Los párrafos de hoy sobre “Viento de furioso empuje”
(a la venta en Amazon) son inéditos en Internet. Eso sí, fueron publicados en
la primera edición de la novela (solo en papel) y ahora vamos por la segunda,
revisada, ampliada y con opciones de papel o ebook. Como ejemplo de cierta singularidad,
diré que las siguientes 500 palabras aluden al lugar más extraño del mundo en
el que ocultar libros.
Capítulo XX. El guardián de los libros
Yunán y Policronio se habían distanciado un buen
trecho de la cabaña. Cruzaban el bosquecillo camino del río, pero no en busca
del dificultoso sendero por el que llegó Yunán, sino al encuentro de otra
vereda más transitable que el pastor conocía y que se hallaba a corta distancia
de la anterior. Caminaban ojo avizor, recelosos de toparse con la fiera herida.

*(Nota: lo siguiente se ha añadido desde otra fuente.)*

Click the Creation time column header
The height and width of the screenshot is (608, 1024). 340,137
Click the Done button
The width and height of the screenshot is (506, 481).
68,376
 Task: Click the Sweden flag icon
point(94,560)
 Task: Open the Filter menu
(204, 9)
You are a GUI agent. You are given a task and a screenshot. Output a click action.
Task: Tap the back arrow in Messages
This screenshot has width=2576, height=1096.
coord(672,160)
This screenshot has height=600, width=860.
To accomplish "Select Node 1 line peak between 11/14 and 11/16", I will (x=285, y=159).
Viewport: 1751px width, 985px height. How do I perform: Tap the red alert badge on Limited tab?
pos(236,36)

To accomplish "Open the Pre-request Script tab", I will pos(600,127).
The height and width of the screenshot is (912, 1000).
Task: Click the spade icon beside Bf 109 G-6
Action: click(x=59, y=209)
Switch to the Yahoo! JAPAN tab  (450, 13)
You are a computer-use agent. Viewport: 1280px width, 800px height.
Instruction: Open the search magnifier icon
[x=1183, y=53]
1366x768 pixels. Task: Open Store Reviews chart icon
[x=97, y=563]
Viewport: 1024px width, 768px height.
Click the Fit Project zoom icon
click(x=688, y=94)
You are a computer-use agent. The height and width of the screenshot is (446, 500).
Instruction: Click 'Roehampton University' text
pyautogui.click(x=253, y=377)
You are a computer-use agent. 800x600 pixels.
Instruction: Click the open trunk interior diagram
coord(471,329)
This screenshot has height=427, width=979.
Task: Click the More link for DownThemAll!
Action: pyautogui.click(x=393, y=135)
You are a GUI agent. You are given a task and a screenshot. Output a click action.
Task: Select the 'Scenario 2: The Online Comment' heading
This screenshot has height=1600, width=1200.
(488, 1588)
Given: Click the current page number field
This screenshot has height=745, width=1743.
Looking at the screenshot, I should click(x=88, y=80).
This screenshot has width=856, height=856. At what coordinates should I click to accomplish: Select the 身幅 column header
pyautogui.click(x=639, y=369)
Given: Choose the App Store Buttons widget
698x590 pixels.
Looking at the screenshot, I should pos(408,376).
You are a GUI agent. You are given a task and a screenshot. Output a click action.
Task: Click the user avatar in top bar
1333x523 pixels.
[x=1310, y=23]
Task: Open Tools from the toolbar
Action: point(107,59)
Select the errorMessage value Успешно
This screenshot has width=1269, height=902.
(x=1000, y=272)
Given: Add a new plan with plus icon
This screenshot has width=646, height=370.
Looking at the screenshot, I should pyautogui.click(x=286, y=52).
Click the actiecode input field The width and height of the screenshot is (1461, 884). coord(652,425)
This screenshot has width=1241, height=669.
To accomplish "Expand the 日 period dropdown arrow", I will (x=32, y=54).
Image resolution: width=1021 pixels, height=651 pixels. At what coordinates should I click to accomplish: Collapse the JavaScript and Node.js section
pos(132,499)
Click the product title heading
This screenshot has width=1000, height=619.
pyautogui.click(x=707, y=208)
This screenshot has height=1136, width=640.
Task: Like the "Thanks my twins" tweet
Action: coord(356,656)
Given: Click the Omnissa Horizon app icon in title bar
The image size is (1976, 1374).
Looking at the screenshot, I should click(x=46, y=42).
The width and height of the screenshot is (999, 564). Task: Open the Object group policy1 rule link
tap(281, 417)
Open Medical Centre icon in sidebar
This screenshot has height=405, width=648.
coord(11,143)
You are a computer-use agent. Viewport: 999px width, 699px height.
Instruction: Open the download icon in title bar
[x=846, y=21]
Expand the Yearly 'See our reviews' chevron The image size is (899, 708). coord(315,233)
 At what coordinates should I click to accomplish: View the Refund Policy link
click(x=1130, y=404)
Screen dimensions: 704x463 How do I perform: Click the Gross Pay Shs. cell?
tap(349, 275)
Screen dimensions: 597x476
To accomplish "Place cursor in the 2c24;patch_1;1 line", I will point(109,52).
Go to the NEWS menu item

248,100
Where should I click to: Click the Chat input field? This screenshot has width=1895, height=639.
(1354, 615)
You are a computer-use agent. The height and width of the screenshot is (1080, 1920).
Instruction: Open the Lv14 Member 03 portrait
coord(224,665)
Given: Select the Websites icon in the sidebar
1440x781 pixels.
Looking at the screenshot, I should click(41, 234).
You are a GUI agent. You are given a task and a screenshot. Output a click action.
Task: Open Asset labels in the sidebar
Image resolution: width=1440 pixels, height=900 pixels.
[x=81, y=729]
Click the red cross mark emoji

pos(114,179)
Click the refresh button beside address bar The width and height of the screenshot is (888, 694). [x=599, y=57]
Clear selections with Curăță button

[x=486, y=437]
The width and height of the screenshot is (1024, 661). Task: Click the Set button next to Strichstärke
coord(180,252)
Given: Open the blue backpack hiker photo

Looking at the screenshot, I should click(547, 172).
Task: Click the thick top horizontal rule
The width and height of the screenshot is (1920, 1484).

Cualquier sonido de la floresta les alertaba aún más y ocasionaba que el avance
fuese lento.
El camino comenzó a descender. En ese
punto, Policronio dejó su carga detrás de unas matas y decidió internarse en el
bosque.
—Dame los libros, Yunán, vamos a
guardarlos.
—¿Guardarlos aquí? —preguntó extrañado
Yunán.
—Sí, aquí, sígueme.
Avanzaron un poco más entre la maleza,
apartaron diversos matorrales y espinos que impedían el paso y se plantaron
ante una pared rocosa en la que se abría un pequeño orificio semejante a una
madriguera de alimañas. La entrada del escondrijo, que en realidad era
suficiente para que entrase una persona, estaba casi oculta con rastrojal seco
acumulado por el viento y algunas piedras que Policronio tuvo que retirar tras
dejar los libros a mano. El bizantino se agachó e introdujo su cuerpo en la
abertura, comenzando por las piernas. Desapareció en el interior de la
madriguera y al cabo de un instante sacó los brazos, tomó con cuidado los
libros y se volvió a internar. Yunán, que se encontraba agachado frente a la
entrada, advirtió que una luz resplandecía en el interior y oyó que Policronio
le llamaba.
—Yunán, ya puedes entrar, quiero
enseñarte lo que hay aquí. Ten cuidado al principio, el techo es muy bajo,
tendrás que caminar en cuclillas.
Intrigado ante la llamada, Yunán no se
lo pensó dos veces y se introdujo en la covacha. En esos instantes la
curiosidad influía en él mucho más que la prisa. Caminó agachado una docena de pasos
hacia una luz que Policronio, erguido, mantenía en la mano. Cuando llegó a su
altura, donde la covacha se agrandaba en todos los sentidos y se convertía en
una gran caverna de techos altos, el bizantino agarró su brazo y le ayudó a
ponerse en pie. Yunán, entre las piernas entumecidas y la escasa luz, tardó
algún tiempo en reparar que había entrado en un mundo de otra era. Las paredes
aparecían cubiertas de pinturas rupestres, algunas de ellas bicromales, que
representaban la caza de fieras salvajes. También pudo distinguir escenas de
caballos, ciervos, gacelas, felinos y elefantes en actitudes diversas, además
de cuantiosos signos triangulares y huellas de manos.
—¡Dios bendito, lo que hay aquí! —profirió
Yunán—. Podrías haberme avisado.
El bizantino, que aguardaba en silencio
las reacciones de Yunán, se limitó a contestarle.
—Me gusta sorprender, sígueme a otra
sala y dejaremos los libros.
Continuaron a lo largo de varios
pasadizos, donde a veces precisaron sortear restos de huesos humanos y ajuares
de apariencia muy arcaica. Concluyeron su recorrido frente a una sala menor en
la que, desentonando a más no poder de todo lo anterior, se ubicaba un gran
armario de madera. Policronio se acercó al armario, lo abrió y le dijo a Yunán:
—Estos son mis libros, tengo más de
doscientos. Doscientos siete para ser exactos.